■ Required action
Starting with the first line and ending with the one that holds "You are a computer-use agent. 828x648 pixels.", retype the entries exactly.

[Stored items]
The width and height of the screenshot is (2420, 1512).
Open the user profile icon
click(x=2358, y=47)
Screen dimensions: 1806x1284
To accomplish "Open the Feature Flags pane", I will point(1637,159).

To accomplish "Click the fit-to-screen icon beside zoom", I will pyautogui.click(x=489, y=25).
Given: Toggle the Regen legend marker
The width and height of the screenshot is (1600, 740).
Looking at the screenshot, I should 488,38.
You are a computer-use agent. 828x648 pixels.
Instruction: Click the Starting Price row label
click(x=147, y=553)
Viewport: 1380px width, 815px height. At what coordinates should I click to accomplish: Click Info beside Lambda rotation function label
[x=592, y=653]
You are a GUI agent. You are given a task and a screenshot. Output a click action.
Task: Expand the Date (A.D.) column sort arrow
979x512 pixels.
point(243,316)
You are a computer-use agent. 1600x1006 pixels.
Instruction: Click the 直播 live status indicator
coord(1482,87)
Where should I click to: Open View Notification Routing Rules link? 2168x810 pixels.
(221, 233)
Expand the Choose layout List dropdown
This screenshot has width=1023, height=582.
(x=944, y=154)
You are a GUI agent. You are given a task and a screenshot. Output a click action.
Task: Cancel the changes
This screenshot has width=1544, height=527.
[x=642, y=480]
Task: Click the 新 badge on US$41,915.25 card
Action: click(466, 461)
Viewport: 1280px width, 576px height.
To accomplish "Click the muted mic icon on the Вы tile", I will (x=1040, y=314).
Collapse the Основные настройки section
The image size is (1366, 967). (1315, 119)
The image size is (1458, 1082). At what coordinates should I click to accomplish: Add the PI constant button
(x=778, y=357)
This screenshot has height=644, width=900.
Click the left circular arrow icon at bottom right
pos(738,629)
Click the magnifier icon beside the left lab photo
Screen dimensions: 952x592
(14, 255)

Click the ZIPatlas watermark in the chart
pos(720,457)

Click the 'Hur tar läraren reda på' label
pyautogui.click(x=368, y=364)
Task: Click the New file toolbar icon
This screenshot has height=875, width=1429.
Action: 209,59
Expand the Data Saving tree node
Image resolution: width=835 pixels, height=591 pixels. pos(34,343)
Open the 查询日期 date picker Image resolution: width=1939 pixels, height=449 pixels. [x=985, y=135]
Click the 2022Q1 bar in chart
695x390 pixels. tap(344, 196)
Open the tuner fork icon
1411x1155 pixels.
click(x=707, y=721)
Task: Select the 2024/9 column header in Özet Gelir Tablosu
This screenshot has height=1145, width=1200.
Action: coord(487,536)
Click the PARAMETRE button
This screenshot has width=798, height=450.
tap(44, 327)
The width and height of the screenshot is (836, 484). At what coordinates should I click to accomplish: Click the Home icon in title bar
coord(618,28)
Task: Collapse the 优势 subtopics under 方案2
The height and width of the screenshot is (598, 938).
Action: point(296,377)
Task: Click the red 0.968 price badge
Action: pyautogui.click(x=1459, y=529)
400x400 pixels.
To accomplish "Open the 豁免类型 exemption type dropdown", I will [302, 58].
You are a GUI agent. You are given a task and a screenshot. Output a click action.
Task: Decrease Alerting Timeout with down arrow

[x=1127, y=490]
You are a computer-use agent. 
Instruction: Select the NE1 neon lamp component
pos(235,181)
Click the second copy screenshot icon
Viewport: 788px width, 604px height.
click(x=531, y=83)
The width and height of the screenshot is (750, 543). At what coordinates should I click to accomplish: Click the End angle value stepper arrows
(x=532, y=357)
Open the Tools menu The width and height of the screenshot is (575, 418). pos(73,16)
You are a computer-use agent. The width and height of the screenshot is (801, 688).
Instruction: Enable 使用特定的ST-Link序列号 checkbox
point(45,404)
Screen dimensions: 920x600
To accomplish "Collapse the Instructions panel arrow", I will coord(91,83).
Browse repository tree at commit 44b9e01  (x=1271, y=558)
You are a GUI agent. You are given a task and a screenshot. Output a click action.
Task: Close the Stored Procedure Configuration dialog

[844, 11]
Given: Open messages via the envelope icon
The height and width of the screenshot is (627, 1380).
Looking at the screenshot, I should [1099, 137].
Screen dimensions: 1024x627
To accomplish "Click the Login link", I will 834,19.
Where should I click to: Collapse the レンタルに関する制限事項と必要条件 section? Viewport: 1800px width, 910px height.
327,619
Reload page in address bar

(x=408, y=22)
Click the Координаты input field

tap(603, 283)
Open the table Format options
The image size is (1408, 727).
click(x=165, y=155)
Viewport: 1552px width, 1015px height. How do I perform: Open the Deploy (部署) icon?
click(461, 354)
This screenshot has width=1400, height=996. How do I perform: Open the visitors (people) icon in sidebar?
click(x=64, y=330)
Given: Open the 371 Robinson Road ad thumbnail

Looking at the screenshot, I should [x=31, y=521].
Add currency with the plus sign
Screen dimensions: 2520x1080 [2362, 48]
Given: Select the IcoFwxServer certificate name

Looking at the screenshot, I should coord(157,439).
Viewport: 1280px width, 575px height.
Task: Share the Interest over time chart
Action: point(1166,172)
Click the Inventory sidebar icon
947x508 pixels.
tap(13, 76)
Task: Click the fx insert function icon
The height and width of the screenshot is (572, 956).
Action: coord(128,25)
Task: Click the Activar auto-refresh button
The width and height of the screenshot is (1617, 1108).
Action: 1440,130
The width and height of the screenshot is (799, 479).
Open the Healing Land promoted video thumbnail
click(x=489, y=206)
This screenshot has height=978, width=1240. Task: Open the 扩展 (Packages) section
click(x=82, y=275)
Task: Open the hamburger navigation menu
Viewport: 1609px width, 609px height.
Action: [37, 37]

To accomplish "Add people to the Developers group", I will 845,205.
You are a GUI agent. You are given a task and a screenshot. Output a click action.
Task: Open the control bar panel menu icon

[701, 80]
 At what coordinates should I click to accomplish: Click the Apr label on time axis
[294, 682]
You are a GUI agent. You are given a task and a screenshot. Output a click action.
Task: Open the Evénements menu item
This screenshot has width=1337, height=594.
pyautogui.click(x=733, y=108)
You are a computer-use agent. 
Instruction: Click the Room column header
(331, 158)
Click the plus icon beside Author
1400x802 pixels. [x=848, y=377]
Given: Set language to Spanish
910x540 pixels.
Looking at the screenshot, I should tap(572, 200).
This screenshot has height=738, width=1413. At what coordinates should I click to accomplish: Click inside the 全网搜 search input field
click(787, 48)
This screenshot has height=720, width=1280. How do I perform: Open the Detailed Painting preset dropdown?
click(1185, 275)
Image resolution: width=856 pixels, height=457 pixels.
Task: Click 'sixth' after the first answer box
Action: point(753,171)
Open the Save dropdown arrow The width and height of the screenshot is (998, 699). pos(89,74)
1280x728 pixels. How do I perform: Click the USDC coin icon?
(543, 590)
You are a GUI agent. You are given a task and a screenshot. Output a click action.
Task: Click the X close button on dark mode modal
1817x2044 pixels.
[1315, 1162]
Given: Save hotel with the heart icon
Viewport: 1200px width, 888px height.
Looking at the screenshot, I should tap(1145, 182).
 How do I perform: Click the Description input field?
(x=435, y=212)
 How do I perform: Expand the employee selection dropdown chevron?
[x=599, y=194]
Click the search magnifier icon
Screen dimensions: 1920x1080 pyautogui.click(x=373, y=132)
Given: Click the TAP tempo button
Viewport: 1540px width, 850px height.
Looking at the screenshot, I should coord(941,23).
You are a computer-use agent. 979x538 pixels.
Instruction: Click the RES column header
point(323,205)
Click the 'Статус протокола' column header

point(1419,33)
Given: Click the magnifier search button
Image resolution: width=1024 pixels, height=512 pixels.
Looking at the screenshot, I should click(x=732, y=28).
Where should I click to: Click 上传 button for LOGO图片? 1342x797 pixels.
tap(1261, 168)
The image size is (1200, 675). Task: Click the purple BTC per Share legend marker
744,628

■ Output of the task
The width and height of the screenshot is (2420, 1512).
Open the user profile icon
click(x=2358, y=47)
Screen dimensions: 1806x1284
To accomplish "Open the Feature Flags pane", I will point(1637,159).

To accomplish "Click the fit-to-screen icon beside zoom", I will pyautogui.click(x=489, y=25).
Given: Toggle the Regen legend marker
The width and height of the screenshot is (1600, 740).
Looking at the screenshot, I should 488,38.
You are a computer-use agent. 828x648 pixels.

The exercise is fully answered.